Problem Description, Impact, and Resolution

In our US-EAST-1 Point of Presence we received an unusual amount of connections that caused upstream backlog within our internal network. This manifested by causing delays in delivering subscription requests to some clients. Via our normal catch up mechanism subscription deliveries continued to function with delays throughout the incident. Manual operation tools deployed mechanisms which alleviated back pressure on connection creation bringing the incident to full resolution.

Mitigation Steps and Recommended Future Preventative Measures

In the future there are several areas to improve. First, a gap was identified in our internal monitoring which hid some of the connection and channel creation from our system. This caused us to respond slower towards a resolution than expected. This gap will be resolved in the coming days. Additionally, we have automatic throttles that closely guard connection creation we are always trying to improve. In this exact scenario we believe the specific pattern of the problem kept the influx of connections underneath our rate limiting. We are analyzing the exact pattern so that in the future our connection rate limiting will take into account more sophisticated usage patterns.

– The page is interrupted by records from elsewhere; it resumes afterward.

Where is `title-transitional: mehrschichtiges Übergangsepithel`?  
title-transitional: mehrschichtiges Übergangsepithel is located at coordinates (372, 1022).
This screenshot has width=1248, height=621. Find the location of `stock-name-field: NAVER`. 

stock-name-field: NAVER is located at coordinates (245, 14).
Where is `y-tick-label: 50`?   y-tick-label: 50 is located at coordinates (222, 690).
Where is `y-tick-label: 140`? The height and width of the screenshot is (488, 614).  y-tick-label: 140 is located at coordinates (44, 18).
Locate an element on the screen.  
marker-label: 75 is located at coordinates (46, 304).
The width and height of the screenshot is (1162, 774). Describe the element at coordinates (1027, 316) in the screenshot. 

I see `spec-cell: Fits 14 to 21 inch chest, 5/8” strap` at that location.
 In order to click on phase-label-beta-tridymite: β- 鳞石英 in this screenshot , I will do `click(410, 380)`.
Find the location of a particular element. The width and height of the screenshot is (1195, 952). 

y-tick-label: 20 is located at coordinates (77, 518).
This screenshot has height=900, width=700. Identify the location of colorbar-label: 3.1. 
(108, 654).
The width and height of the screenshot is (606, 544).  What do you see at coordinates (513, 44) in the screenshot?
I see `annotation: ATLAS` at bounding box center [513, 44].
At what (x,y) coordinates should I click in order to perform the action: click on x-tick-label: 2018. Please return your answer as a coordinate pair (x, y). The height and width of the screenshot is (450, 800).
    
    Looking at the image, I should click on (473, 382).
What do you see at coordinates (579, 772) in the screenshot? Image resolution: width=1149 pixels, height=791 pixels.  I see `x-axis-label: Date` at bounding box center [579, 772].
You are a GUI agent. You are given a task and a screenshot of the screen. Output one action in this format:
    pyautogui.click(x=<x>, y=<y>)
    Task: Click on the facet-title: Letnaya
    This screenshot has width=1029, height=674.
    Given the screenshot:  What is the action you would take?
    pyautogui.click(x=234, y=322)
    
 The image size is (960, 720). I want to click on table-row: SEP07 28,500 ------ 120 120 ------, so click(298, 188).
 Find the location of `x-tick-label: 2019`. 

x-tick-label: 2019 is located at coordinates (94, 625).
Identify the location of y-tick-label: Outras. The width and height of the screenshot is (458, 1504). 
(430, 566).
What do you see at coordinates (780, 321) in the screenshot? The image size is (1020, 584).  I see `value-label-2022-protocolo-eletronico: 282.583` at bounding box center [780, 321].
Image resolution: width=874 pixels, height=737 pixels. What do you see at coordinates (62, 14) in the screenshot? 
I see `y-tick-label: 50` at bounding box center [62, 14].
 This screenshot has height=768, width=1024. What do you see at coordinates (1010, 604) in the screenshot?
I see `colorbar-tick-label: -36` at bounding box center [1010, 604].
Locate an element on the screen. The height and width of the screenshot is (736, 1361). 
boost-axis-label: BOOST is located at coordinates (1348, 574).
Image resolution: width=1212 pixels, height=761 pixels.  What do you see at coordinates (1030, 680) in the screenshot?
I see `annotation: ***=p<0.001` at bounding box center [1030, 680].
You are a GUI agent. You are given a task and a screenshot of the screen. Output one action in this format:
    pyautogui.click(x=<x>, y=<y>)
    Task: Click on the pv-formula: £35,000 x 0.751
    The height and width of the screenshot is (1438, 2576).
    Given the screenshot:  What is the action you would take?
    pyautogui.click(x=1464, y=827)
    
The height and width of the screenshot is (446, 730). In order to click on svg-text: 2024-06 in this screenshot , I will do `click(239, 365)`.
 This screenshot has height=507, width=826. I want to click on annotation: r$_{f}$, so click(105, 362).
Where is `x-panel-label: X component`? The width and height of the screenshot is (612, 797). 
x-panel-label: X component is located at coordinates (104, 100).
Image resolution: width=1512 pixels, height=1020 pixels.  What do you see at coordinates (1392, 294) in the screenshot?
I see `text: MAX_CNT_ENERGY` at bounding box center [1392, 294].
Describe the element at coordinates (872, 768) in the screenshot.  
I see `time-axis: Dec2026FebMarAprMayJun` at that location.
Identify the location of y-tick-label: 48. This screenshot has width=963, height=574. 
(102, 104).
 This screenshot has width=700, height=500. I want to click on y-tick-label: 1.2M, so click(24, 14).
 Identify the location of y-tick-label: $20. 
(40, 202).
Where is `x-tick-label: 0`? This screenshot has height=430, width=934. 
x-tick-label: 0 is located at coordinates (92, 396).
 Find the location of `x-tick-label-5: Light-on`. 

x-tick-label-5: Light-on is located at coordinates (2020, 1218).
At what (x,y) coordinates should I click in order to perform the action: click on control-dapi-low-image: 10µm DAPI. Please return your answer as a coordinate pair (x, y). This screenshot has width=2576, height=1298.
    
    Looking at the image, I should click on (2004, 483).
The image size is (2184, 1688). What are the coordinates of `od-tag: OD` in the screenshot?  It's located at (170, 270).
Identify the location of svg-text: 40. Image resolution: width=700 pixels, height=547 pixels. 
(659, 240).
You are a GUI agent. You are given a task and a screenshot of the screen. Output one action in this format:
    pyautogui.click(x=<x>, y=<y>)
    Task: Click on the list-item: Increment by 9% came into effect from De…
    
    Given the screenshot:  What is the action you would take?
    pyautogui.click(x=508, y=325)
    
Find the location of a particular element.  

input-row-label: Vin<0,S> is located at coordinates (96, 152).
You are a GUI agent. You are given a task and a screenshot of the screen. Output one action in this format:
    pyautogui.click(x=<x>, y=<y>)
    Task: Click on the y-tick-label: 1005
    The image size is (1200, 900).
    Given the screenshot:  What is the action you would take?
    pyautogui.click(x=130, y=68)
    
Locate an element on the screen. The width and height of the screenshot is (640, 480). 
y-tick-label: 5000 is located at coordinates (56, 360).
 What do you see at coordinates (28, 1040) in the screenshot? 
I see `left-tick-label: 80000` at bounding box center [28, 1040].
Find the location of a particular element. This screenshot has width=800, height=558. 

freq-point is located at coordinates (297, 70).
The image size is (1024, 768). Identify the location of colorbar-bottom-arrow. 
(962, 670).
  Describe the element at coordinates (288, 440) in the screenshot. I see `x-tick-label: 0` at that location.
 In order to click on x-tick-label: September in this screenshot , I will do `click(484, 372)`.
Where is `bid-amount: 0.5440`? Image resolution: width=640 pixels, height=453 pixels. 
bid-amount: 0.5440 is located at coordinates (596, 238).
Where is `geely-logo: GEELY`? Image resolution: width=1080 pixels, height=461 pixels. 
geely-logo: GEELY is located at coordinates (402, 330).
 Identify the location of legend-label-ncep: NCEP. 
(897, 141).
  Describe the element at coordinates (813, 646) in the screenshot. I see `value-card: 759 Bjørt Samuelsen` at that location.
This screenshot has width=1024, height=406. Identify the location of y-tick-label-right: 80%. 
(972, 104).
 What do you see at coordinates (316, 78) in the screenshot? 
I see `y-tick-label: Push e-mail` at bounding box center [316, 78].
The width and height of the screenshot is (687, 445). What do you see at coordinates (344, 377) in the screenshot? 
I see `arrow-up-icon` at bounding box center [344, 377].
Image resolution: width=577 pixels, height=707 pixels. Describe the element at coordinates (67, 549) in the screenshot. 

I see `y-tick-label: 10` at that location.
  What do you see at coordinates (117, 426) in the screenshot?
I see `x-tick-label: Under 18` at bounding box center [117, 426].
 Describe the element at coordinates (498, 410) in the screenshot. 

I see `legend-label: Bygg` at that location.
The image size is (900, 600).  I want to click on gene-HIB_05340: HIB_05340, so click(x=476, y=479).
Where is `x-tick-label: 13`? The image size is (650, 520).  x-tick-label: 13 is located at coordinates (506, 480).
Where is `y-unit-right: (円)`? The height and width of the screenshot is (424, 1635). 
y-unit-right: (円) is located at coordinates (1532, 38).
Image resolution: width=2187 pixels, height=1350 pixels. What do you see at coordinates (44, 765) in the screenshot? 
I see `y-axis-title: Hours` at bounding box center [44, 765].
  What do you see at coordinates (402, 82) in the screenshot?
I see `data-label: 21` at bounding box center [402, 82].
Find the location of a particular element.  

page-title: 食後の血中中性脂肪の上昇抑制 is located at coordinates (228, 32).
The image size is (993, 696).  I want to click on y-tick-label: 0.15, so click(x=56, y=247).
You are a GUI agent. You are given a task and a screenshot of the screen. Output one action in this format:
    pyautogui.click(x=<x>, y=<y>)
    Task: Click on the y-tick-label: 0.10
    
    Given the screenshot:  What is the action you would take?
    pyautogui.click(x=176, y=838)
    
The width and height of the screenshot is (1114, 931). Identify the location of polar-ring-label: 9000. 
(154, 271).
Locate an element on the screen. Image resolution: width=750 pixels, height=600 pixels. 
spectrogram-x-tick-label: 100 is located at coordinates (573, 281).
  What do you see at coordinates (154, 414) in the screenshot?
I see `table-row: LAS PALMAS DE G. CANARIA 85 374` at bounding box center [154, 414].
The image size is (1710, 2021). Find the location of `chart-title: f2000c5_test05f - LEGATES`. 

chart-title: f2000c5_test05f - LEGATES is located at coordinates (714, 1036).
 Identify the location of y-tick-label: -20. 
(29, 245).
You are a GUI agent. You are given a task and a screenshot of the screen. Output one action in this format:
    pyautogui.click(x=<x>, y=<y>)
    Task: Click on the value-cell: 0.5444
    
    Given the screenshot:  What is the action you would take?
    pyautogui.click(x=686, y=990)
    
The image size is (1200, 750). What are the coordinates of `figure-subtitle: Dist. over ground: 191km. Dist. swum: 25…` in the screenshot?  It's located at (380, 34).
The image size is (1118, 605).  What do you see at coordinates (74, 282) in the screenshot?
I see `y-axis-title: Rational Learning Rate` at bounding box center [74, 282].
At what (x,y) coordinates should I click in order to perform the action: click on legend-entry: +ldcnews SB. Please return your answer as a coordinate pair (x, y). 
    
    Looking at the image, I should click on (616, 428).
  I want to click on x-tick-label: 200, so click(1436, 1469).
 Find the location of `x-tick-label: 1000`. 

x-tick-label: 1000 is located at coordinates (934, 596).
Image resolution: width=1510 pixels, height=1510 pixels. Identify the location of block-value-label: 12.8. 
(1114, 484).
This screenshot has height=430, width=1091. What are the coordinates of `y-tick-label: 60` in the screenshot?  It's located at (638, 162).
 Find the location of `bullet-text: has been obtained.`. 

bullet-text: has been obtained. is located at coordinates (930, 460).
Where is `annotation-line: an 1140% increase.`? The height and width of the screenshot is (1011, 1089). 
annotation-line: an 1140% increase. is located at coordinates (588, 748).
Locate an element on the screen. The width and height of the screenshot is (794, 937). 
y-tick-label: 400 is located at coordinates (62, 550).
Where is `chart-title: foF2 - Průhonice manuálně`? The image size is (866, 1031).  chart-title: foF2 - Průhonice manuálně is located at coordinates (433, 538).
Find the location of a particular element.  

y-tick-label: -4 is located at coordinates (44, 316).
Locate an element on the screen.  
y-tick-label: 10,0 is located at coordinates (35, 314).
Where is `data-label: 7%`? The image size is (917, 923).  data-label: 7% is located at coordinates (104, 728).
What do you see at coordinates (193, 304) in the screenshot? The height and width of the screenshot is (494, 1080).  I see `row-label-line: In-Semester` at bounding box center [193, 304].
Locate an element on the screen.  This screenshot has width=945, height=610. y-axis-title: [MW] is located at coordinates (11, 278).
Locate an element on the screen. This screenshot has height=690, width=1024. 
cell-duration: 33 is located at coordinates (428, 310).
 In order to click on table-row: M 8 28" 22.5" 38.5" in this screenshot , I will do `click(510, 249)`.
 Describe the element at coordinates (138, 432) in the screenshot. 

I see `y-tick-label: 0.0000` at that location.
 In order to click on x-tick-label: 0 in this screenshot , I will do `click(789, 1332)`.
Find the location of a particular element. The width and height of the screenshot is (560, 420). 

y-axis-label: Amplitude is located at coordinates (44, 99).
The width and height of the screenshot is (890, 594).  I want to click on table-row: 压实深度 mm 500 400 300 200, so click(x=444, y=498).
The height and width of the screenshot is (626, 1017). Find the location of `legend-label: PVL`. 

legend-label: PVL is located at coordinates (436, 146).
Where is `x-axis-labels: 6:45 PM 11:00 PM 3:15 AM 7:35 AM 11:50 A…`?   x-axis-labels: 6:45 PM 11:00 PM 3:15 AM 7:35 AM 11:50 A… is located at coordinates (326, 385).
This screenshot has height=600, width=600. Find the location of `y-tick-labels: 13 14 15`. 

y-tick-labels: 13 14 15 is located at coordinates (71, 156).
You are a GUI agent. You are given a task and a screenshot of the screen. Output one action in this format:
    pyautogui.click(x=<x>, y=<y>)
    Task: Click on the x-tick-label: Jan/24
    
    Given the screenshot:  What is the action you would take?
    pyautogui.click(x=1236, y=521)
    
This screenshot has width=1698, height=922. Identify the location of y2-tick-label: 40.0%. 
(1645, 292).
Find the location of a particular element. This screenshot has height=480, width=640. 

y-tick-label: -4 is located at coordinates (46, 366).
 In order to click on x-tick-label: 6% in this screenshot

Posted 8 months ago. Feb 05, 2019 - 19:44 UTC

Resolved
The root cause was identified and the actions taken to mitigate were successful and all latencies have returned to normal.
Posted 8 months ago. Feb 04, 2019 - 03:58 UTC
Monitoring
We were able to mitigate the connection issues that we were experiencing and will monitor closely over the next several hours until we are confident the issue is resolved.
Posted 8 months ago. Feb 04, 2019 - 03:18 UTC
Identified
We have identified a networking condition where connections are taking longer expected. We are implementing multiple strategies to mitigate the impact.
Posted 8 months ago. Feb 04, 2019 - 02:57 UTC
Update
We currently understand the impact and are discussing the best actions to take to mitigate the latencies.
Posted 8 months ago. Feb 04, 2019 - 02:42 UTC
Investigating
We are currently experiencing elevated latencies in our US-East PoP and are investigating root cause.
Posted 8 months ago. Feb 04, 2019 - 02:22 UTC
This incident affected: Points of Presence (North America Points of Presence) and Realtime Network (Publish/Subscribe Service, Storage and Playback Service).